What is being asked:
Write out every line of the material below word for word, exactly as it stands.

Provided material:
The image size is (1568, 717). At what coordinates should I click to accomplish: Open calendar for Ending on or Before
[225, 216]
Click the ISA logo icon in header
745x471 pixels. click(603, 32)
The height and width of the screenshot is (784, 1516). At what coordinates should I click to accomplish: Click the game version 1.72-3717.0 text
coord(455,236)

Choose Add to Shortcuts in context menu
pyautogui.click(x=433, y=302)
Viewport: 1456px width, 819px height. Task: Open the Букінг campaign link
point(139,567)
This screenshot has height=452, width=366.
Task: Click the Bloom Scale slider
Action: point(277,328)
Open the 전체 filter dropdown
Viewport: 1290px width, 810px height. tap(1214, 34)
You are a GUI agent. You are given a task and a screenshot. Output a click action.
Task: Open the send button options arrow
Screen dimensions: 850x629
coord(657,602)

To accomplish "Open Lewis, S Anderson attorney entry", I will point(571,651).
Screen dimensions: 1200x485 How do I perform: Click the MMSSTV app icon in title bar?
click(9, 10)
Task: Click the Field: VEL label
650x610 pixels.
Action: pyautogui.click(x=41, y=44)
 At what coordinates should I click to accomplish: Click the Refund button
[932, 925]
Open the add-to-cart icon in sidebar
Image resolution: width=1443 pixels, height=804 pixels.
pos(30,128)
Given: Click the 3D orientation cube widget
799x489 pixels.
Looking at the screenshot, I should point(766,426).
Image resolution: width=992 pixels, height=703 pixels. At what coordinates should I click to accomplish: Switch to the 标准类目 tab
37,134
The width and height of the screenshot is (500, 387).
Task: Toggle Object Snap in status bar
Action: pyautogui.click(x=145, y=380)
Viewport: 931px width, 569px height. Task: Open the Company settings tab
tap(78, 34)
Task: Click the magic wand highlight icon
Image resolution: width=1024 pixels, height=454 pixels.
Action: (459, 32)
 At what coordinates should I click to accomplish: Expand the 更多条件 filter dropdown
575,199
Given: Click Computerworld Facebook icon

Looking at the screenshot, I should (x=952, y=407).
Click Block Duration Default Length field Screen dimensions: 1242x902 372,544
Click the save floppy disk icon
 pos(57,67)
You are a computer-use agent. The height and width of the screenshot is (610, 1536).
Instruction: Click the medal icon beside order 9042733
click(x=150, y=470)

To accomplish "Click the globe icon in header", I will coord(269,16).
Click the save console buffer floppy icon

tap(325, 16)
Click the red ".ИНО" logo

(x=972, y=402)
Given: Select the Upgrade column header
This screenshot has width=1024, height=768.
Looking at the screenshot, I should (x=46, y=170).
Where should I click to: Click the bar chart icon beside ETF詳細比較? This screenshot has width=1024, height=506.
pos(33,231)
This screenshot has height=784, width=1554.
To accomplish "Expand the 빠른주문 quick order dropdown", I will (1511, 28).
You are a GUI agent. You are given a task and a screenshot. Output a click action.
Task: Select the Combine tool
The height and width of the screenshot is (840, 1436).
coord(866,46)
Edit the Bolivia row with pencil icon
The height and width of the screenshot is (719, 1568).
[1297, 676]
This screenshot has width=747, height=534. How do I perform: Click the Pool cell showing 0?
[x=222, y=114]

Result:
The image size is (1568, 717). At what coordinates should I click to accomplish: Open calendar for Ending on or Before
[225, 216]
Click the ISA logo icon in header
745x471 pixels. click(603, 32)
The height and width of the screenshot is (784, 1516). At what coordinates should I click to accomplish: Click the game version 1.72-3717.0 text
coord(455,236)

Choose Add to Shortcuts in context menu
pyautogui.click(x=433, y=302)
Viewport: 1456px width, 819px height. Task: Open the Букінг campaign link
point(139,567)
This screenshot has height=452, width=366.
Task: Click the Bloom Scale slider
Action: point(277,328)
Open the 전체 filter dropdown
Viewport: 1290px width, 810px height. tap(1214, 34)
You are a GUI agent. You are given a task and a screenshot. Output a click action.
Task: Open the send button options arrow
Screen dimensions: 850x629
coord(657,602)

To accomplish "Open Lewis, S Anderson attorney entry", I will point(571,651).
Screen dimensions: 1200x485 How do I perform: Click the MMSSTV app icon in title bar?
click(9, 10)
Task: Click the Field: VEL label
650x610 pixels.
Action: pyautogui.click(x=41, y=44)
 At what coordinates should I click to accomplish: Click the Refund button
[932, 925]
Open the add-to-cart icon in sidebar
Image resolution: width=1443 pixels, height=804 pixels.
pos(30,128)
Given: Click the 3D orientation cube widget
799x489 pixels.
Looking at the screenshot, I should point(766,426).
Image resolution: width=992 pixels, height=703 pixels. At what coordinates should I click to accomplish: Switch to the 标准类目 tab
37,134
The width and height of the screenshot is (500, 387).
Task: Toggle Object Snap in status bar
Action: pyautogui.click(x=145, y=380)
Viewport: 931px width, 569px height. Task: Open the Company settings tab
tap(78, 34)
Task: Click the magic wand highlight icon
Image resolution: width=1024 pixels, height=454 pixels.
Action: (459, 32)
 At what coordinates should I click to accomplish: Expand the 更多条件 filter dropdown
575,199
Given: Click Computerworld Facebook icon

Looking at the screenshot, I should (x=952, y=407).
Click Block Duration Default Length field Screen dimensions: 1242x902 372,544
Click the save floppy disk icon
 pos(57,67)
You are a computer-use agent. The height and width of the screenshot is (610, 1536).
Instruction: Click the medal icon beside order 9042733
click(x=150, y=470)

To accomplish "Click the globe icon in header", I will coord(269,16).
Click the save console buffer floppy icon

tap(325, 16)
Click the red ".ИНО" logo

(x=972, y=402)
Given: Select the Upgrade column header
This screenshot has width=1024, height=768.
Looking at the screenshot, I should (x=46, y=170).
Where should I click to: Click the bar chart icon beside ETF詳細比較? This screenshot has width=1024, height=506.
pos(33,231)
This screenshot has height=784, width=1554.
To accomplish "Expand the 빠른주문 quick order dropdown", I will (1511, 28).
You are a GUI agent. You are given a task and a screenshot. Output a click action.
Task: Select the Combine tool
The height and width of the screenshot is (840, 1436).
coord(866,46)
Edit the Bolivia row with pencil icon
The height and width of the screenshot is (719, 1568).
[1297, 676]
This screenshot has width=747, height=534. How do I perform: Click the Pool cell showing 0?
[x=222, y=114]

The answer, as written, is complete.